En Europa discutimos palabras, no hechos. Nos peleamos por si se puede llamar “genocidio” o hay que usar un término más neutro. Como si un eufemismo protegiese a alguien de un misil. Mientras tanto, la diplomacia se refugia en comunicados asépticos, en condenas tibias, en una moral de salón que nunca pisa la sangre. La inacción es otra forma de complicidad.
España reconoció a Palestina, y fue un gesto necesario. Pero un gesto no detiene tanques. Un gesto no levanta los cascotes de un hospital arrasado. La política internacional tiene que elegir: o está con el derecho internacional, o está con quienes lo arrasan. O protege la vida, o protege la impunidad.
En Gaza, incluso la esperanza es un lujo que no se pueden permitir.
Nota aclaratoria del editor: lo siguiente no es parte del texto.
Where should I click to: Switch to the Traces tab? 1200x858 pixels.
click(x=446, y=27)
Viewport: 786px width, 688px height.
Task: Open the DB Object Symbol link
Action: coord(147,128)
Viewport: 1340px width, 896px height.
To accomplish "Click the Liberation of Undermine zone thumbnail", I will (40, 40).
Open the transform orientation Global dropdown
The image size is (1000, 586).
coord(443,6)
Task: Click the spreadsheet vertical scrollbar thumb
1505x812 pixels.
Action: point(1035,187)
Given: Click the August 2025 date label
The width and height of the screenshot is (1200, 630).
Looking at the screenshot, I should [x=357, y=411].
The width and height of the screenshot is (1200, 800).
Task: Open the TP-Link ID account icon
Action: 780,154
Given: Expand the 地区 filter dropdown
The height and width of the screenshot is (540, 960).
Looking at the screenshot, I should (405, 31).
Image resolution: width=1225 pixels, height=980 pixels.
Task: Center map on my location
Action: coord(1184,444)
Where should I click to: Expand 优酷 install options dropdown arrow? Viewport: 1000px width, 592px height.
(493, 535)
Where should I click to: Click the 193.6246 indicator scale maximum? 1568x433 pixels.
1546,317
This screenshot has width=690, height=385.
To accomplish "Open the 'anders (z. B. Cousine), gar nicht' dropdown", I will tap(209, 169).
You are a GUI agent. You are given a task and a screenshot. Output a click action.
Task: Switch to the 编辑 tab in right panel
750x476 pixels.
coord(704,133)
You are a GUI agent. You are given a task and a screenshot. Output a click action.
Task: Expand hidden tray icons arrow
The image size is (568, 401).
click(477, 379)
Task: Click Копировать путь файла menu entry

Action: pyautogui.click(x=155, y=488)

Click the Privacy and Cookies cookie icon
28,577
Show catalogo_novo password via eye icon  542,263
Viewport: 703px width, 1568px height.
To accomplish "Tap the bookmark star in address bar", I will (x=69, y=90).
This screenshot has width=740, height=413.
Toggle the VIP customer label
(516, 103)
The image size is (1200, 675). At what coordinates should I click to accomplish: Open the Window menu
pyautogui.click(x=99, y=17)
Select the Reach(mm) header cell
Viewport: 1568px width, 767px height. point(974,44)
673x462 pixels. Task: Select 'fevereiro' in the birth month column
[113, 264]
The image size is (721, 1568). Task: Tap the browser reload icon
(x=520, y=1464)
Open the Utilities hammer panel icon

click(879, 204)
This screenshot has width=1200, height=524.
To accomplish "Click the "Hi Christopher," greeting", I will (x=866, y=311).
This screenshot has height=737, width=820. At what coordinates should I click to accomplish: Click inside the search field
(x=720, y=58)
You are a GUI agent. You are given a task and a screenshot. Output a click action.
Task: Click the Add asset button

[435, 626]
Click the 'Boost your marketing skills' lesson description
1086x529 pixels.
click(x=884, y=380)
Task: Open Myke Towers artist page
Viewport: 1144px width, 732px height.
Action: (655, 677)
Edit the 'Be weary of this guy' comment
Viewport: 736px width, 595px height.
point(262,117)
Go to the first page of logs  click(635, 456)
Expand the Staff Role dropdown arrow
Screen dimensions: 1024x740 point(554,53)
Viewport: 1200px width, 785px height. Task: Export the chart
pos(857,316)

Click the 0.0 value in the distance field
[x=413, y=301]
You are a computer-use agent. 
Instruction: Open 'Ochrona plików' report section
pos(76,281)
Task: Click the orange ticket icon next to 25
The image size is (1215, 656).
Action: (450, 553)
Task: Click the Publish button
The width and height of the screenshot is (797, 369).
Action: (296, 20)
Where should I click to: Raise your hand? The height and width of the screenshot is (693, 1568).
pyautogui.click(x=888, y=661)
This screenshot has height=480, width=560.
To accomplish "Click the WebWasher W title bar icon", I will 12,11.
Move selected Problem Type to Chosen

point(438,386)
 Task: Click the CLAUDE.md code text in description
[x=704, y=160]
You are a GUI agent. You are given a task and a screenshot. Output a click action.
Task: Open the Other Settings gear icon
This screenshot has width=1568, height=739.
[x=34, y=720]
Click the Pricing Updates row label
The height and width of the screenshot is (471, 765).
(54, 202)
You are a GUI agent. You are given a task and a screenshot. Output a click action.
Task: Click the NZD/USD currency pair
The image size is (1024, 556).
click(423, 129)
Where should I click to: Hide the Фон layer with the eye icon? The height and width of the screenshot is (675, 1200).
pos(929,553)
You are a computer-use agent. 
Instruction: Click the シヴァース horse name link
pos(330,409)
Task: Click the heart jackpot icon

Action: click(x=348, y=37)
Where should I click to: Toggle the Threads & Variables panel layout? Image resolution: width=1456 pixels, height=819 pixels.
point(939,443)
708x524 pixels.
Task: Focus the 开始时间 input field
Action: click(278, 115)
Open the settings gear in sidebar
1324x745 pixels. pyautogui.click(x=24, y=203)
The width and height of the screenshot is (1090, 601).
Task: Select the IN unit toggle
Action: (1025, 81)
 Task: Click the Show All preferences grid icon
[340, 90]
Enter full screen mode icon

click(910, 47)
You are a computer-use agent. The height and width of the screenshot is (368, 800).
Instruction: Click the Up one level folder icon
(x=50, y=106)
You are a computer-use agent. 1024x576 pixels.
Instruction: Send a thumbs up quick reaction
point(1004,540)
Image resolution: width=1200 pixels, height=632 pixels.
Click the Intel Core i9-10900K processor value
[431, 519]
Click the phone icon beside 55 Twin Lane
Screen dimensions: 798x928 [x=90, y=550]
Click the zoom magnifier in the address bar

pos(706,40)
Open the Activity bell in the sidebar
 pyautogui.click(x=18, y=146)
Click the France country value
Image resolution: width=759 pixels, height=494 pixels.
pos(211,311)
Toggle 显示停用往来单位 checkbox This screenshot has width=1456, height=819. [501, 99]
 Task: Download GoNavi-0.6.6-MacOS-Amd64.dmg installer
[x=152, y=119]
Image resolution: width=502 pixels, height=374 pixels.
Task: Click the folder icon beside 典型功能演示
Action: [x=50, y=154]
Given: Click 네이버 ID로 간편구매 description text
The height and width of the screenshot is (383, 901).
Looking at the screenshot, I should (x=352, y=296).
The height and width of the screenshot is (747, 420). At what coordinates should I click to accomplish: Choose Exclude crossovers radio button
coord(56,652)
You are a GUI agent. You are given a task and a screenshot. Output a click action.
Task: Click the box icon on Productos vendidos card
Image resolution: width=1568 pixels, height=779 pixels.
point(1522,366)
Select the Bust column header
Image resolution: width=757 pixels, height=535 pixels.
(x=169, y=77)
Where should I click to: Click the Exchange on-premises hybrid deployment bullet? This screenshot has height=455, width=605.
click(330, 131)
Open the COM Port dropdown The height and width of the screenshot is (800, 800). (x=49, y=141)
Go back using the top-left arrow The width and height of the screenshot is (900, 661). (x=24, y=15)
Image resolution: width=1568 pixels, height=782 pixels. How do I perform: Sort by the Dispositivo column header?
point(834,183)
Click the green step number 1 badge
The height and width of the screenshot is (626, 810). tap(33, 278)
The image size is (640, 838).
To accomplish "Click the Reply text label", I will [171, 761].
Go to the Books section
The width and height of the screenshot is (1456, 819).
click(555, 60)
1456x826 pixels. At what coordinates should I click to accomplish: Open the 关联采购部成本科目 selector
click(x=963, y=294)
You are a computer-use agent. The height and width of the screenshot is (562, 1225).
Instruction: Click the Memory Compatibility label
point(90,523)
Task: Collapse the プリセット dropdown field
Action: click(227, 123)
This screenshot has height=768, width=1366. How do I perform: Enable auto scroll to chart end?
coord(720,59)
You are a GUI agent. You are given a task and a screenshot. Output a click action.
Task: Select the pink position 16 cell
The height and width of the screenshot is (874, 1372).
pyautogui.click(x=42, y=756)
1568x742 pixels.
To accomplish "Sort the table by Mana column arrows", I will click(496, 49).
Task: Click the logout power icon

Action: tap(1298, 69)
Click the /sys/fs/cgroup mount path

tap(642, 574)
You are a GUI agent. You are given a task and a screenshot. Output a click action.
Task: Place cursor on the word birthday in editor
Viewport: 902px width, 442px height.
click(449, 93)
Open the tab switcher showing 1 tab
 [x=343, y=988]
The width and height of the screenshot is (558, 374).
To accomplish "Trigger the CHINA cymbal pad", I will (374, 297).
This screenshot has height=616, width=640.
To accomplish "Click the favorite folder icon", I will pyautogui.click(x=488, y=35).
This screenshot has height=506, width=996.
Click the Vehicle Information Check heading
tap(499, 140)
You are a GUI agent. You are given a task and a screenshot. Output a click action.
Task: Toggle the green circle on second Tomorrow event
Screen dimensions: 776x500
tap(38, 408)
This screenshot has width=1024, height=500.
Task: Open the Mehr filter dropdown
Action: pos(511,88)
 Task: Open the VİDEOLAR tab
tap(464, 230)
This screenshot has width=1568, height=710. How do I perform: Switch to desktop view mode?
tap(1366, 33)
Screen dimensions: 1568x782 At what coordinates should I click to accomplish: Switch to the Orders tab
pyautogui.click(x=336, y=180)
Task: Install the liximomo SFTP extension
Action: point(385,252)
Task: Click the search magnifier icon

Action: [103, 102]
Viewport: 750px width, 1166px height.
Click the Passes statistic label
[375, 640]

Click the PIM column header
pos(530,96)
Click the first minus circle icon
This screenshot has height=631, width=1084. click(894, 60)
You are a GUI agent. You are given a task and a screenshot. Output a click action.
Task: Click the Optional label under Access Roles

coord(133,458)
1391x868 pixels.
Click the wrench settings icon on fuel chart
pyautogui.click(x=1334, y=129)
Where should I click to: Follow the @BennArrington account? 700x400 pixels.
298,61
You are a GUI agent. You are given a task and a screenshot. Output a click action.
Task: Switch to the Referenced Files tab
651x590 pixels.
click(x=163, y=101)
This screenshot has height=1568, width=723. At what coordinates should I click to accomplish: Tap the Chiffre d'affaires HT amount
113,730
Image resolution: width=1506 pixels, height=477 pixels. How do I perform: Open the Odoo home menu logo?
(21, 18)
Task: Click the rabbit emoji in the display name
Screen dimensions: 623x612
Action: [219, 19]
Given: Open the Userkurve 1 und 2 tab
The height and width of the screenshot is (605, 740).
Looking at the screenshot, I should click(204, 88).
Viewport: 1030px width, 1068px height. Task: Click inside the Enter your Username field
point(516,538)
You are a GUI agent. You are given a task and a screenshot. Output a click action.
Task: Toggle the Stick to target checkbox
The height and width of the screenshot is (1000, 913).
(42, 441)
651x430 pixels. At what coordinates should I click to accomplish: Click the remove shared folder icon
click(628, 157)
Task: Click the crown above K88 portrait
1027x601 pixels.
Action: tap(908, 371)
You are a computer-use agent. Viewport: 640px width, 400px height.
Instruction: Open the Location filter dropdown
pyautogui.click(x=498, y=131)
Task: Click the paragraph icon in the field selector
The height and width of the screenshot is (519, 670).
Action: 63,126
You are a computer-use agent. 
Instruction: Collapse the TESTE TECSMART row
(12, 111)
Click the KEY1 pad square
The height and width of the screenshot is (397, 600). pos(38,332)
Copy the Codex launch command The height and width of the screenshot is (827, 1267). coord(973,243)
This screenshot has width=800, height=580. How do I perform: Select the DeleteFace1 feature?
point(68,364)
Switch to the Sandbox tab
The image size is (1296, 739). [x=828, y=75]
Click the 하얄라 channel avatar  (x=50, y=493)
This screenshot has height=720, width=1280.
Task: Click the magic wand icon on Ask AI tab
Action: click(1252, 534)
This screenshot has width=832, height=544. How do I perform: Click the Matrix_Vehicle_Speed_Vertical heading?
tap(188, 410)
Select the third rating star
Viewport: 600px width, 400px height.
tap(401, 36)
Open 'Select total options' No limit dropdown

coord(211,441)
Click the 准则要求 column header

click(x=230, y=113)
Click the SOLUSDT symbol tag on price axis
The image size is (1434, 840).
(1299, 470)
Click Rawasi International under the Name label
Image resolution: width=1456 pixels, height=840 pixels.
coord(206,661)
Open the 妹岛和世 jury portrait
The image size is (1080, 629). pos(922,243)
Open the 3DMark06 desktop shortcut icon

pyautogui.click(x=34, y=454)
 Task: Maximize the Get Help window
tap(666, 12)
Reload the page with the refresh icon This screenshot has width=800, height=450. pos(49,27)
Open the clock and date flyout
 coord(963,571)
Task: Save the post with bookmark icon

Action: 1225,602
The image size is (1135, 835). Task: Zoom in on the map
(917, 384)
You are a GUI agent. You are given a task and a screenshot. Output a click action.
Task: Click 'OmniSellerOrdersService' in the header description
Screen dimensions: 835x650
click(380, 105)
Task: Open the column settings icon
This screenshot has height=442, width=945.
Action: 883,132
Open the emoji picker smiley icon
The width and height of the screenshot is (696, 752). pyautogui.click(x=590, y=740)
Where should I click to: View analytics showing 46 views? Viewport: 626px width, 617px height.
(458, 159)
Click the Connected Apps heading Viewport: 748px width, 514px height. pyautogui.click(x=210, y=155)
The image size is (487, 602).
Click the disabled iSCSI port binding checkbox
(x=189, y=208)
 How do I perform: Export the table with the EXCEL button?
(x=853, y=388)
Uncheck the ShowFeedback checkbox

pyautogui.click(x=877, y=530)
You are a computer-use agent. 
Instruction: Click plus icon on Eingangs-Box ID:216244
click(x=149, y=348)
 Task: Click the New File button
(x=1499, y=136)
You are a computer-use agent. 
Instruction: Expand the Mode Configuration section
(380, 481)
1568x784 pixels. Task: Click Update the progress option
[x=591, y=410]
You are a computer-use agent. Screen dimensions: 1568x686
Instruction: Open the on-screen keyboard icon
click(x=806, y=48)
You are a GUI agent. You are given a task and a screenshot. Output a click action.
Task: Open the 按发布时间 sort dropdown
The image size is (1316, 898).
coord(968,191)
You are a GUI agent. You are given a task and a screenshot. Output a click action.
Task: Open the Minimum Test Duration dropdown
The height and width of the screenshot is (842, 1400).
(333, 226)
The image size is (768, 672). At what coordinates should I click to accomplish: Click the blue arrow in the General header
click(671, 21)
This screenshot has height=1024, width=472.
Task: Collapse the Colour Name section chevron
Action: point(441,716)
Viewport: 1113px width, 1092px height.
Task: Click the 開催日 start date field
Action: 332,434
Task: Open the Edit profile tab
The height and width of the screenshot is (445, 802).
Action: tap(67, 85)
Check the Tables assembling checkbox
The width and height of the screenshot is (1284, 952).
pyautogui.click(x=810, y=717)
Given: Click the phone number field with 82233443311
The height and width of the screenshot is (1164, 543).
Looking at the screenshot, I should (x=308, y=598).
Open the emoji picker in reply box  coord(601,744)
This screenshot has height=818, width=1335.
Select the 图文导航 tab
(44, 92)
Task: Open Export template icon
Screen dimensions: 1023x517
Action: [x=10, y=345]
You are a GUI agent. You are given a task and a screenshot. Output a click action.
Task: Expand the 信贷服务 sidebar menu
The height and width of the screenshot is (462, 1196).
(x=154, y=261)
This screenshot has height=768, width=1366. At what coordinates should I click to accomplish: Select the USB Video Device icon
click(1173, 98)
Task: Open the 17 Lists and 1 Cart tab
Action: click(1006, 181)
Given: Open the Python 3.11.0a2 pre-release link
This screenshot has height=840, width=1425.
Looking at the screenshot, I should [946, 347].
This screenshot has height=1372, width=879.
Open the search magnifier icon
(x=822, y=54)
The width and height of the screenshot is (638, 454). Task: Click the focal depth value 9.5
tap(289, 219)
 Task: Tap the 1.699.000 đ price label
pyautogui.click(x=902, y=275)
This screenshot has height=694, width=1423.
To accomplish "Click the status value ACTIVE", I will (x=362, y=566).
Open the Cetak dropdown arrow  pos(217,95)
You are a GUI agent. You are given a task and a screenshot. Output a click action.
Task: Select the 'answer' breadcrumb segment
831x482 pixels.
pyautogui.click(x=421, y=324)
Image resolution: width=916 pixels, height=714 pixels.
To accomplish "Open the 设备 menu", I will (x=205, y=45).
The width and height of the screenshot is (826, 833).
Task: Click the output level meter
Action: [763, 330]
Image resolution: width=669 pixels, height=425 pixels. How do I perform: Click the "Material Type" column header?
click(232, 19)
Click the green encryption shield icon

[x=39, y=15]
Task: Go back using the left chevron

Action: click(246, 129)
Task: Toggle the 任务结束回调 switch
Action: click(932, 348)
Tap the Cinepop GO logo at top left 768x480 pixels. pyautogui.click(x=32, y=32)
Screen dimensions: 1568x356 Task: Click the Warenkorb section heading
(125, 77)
El agua se contamina, la comida se pudre, la electricidad desaparece. Los niños crecen aprendiendo antes a esquivar drones que a escribir su nombre. Cada ataque no destruye solo edificios, destruye la posibilidad misma de futuro.
Y lo peor de todo es el silencio. El silencio de los gobiernos que callan, el silencio de los medios que se cansan, el silencio de la comunidad internacional que ya solo mira de reojo. El silencio es lo que convierte una masacre en rutina.